» **Exercise**
Convert every line of the material below into a numbered list, omitting any blank lines.
--- Start ---
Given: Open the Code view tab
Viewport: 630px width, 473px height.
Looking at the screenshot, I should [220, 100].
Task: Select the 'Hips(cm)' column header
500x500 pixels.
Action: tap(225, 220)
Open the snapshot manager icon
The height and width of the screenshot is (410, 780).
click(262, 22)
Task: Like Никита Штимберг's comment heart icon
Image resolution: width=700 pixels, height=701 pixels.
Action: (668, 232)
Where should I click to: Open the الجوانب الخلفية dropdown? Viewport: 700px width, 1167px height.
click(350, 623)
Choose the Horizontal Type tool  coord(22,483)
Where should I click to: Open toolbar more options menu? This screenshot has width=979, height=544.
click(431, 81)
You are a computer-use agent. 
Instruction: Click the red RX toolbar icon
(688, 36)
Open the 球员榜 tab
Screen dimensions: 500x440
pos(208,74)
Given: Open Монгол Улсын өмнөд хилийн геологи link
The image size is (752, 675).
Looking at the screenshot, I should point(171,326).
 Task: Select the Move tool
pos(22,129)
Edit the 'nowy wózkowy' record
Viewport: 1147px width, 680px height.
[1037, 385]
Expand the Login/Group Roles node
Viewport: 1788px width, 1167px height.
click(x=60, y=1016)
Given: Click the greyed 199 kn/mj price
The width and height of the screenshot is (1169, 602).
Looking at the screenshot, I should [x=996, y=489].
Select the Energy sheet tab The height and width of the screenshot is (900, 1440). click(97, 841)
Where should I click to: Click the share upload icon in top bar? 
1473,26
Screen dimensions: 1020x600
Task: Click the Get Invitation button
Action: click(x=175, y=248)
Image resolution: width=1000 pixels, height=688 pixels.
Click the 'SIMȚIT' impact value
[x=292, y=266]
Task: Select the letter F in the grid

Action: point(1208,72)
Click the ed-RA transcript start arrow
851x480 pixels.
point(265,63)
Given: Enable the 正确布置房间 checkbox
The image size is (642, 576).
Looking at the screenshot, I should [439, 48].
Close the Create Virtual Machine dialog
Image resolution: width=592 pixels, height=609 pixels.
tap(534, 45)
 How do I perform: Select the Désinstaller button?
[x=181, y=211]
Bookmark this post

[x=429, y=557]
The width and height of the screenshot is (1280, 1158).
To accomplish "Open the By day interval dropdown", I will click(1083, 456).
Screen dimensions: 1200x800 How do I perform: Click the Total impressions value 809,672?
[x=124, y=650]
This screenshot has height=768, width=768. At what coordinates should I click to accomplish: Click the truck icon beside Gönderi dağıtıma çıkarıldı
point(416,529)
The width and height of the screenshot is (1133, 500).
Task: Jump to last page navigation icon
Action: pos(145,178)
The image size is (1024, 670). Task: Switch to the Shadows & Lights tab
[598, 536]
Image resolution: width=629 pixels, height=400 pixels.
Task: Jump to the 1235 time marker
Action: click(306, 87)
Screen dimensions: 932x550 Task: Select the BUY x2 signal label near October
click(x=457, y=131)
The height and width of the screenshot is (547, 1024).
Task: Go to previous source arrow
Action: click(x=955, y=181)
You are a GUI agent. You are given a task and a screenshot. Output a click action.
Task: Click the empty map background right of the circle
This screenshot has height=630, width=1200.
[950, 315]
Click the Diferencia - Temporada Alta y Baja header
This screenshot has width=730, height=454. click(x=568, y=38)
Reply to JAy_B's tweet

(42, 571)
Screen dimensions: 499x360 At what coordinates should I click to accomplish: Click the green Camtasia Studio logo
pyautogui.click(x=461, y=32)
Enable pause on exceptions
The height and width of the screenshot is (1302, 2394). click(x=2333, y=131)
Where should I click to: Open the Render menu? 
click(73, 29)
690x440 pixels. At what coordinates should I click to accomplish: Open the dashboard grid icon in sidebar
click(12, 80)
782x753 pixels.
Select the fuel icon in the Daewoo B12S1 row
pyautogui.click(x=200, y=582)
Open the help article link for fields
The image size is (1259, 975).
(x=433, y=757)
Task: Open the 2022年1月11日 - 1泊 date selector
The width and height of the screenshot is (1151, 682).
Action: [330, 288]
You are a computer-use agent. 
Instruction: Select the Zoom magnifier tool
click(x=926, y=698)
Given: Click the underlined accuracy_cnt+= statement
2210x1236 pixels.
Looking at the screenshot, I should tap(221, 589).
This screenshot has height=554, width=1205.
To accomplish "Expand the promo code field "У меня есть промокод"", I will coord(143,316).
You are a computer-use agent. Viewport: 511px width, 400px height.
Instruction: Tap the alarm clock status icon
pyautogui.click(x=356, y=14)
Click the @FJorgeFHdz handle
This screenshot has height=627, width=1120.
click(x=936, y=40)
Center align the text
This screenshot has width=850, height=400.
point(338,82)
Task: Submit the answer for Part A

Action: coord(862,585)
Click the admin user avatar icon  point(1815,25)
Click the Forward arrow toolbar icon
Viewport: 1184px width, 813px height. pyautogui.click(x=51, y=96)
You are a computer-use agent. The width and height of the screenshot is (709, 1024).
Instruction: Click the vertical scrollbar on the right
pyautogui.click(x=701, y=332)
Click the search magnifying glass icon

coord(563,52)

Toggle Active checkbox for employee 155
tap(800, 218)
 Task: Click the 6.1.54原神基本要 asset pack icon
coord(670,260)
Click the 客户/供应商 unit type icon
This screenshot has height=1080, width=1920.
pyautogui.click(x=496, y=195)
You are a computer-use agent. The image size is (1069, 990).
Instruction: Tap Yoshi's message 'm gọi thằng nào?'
--- End ---
» **Task output**
1. Given: Open the Code view tab
2. Viewport: 630px width, 473px height.
3. Looking at the screenshot, I should [220, 100].
4. Task: Select the 'Hips(cm)' column header
5. 500x500 pixels.
6. Action: tap(225, 220)
7. Open the snapshot manager icon
8. The height and width of the screenshot is (410, 780).
9. click(262, 22)
10. Task: Like Никита Штимберг's comment heart icon
11. Image resolution: width=700 pixels, height=701 pixels.
12. Action: (668, 232)
13. Where should I click to: Open the الجوانب الخلفية dropdown? Viewport: 700px width, 1167px height.
14. click(350, 623)
15. Choose the Horizontal Type tool  coord(22,483)
16. Where should I click to: Open toolbar more options menu? This screenshot has width=979, height=544.
17. click(431, 81)
18. You are a computer-use agent. 
19. Instruction: Click the red RX toolbar icon
20. (688, 36)
21. Open the 球员榜 tab
22. Screen dimensions: 500x440
23. pos(208,74)
24. Given: Open Монгол Улсын өмнөд хилийн геологи link
25. The image size is (752, 675).
26. Looking at the screenshot, I should point(171,326).
27.  Task: Select the Move tool
28. pos(22,129)
29. Edit the 'nowy wózkowy' record
30. Viewport: 1147px width, 680px height.
31. [1037, 385]
32. Expand the Login/Group Roles node
33. Viewport: 1788px width, 1167px height.
34. click(x=60, y=1016)
35. Given: Click the greyed 199 kn/mj price
36. The width and height of the screenshot is (1169, 602).
37. Looking at the screenshot, I should [x=996, y=489].
38. Select the Energy sheet tab The height and width of the screenshot is (900, 1440). click(97, 841)
39. Where should I click to: Click the share upload icon in top bar? 
40. 1473,26
41. Screen dimensions: 1020x600
42. Task: Click the Get Invitation button
43. Action: click(x=175, y=248)
44. Image resolution: width=1000 pixels, height=688 pixels.
45. Click the 'SIMȚIT' impact value
46. [x=292, y=266]
47. Task: Select the letter F in the grid
48. Action: point(1208,72)
49. Click the ed-RA transcript start arrow
50. 851x480 pixels.
51. point(265,63)
52. Given: Enable the 正确布置房间 checkbox
53. The image size is (642, 576).
54. Looking at the screenshot, I should [439, 48].
55. Close the Create Virtual Machine dialog
56. Image resolution: width=592 pixels, height=609 pixels.
57. tap(534, 45)
58.  How do I perform: Select the Désinstaller button?
59. [x=181, y=211]
60. Bookmark this post
61. [x=429, y=557]
62. The width and height of the screenshot is (1280, 1158).
63. To accomplish "Open the By day interval dropdown", I will click(1083, 456).
64. Screen dimensions: 1200x800 How do I perform: Click the Total impressions value 809,672?
65. [x=124, y=650]
66. This screenshot has height=768, width=768. At what coordinates should I click to accomplish: Click the truck icon beside Gönderi dağıtıma çıkarıldı
67. point(416,529)
68. The width and height of the screenshot is (1133, 500).
69. Task: Jump to last page navigation icon
70. Action: pos(145,178)
71. The image size is (1024, 670). Task: Switch to the Shadows & Lights tab
72. [598, 536]
73. Image resolution: width=629 pixels, height=400 pixels.
74. Task: Jump to the 1235 time marker
75. Action: click(306, 87)
76. Screen dimensions: 932x550 Task: Select the BUY x2 signal label near October
77. click(x=457, y=131)
78. The height and width of the screenshot is (547, 1024).
79. Task: Go to previous source arrow
80. Action: click(x=955, y=181)
81. You are a GUI agent. You are given a task and a screenshot. Output a click action.
82. Task: Click the empty map background right of the circle
83. This screenshot has height=630, width=1200.
84. [950, 315]
85. Click the Diferencia - Temporada Alta y Baja header
86. This screenshot has width=730, height=454. click(x=568, y=38)
87. Reply to JAy_B's tweet
88. (42, 571)
89. Screen dimensions: 499x360 At what coordinates should I click to accomplish: Click the green Camtasia Studio logo
90. pyautogui.click(x=461, y=32)
91. Enable pause on exceptions
92. The height and width of the screenshot is (1302, 2394). click(x=2333, y=131)
93. Where should I click to: Open the Render menu? 
94. click(73, 29)
95. 690x440 pixels. At what coordinates should I click to accomplish: Open the dashboard grid icon in sidebar
96. click(12, 80)
97. 782x753 pixels.
98. Select the fuel icon in the Daewoo B12S1 row
99. pyautogui.click(x=200, y=582)
100. Open the help article link for fields
101. The image size is (1259, 975).
102. (x=433, y=757)
103. Task: Open the 2022年1月11日 - 1泊 date selector
104. The width and height of the screenshot is (1151, 682).
105. Action: [330, 288]
106. You are a computer-use agent. 
107. Instruction: Select the Zoom magnifier tool
108. click(x=926, y=698)
109. Given: Click the underlined accuracy_cnt+= statement
110. 2210x1236 pixels.
111. Looking at the screenshot, I should tap(221, 589).
112. This screenshot has height=554, width=1205.
113. To accomplish "Expand the promo code field "У меня есть промокод"", I will coord(143,316).
114. You are a computer-use agent. Viewport: 511px width, 400px height.
115. Instruction: Tap the alarm clock status icon
116. pyautogui.click(x=356, y=14)
117. Click the @FJorgeFHdz handle
118. This screenshot has height=627, width=1120.
119. click(x=936, y=40)
120. Center align the text
121. This screenshot has width=850, height=400.
122. point(338,82)
123. Task: Submit the answer for Part A
124. Action: coord(862,585)
125. Click the admin user avatar icon  point(1815,25)
126. Click the Forward arrow toolbar icon
127. Viewport: 1184px width, 813px height. pyautogui.click(x=51, y=96)
128. You are a computer-use agent. The width and height of the screenshot is (709, 1024).
129. Instruction: Click the vertical scrollbar on the right
130. pyautogui.click(x=701, y=332)
131. Click the search magnifying glass icon
132. coord(563,52)
133. Toggle Active checkbox for employee 155
134. tap(800, 218)
135.  Task: Click the 6.1.54原神基本要 asset pack icon
136. coord(670,260)
137. Click the 客户/供应商 unit type icon
138. This screenshot has height=1080, width=1920.
139. pyautogui.click(x=496, y=195)
140. You are a computer-use agent. The image size is (1069, 990).
141. Instruction: Tap Yoshi's message 'm gọi thằng nào?'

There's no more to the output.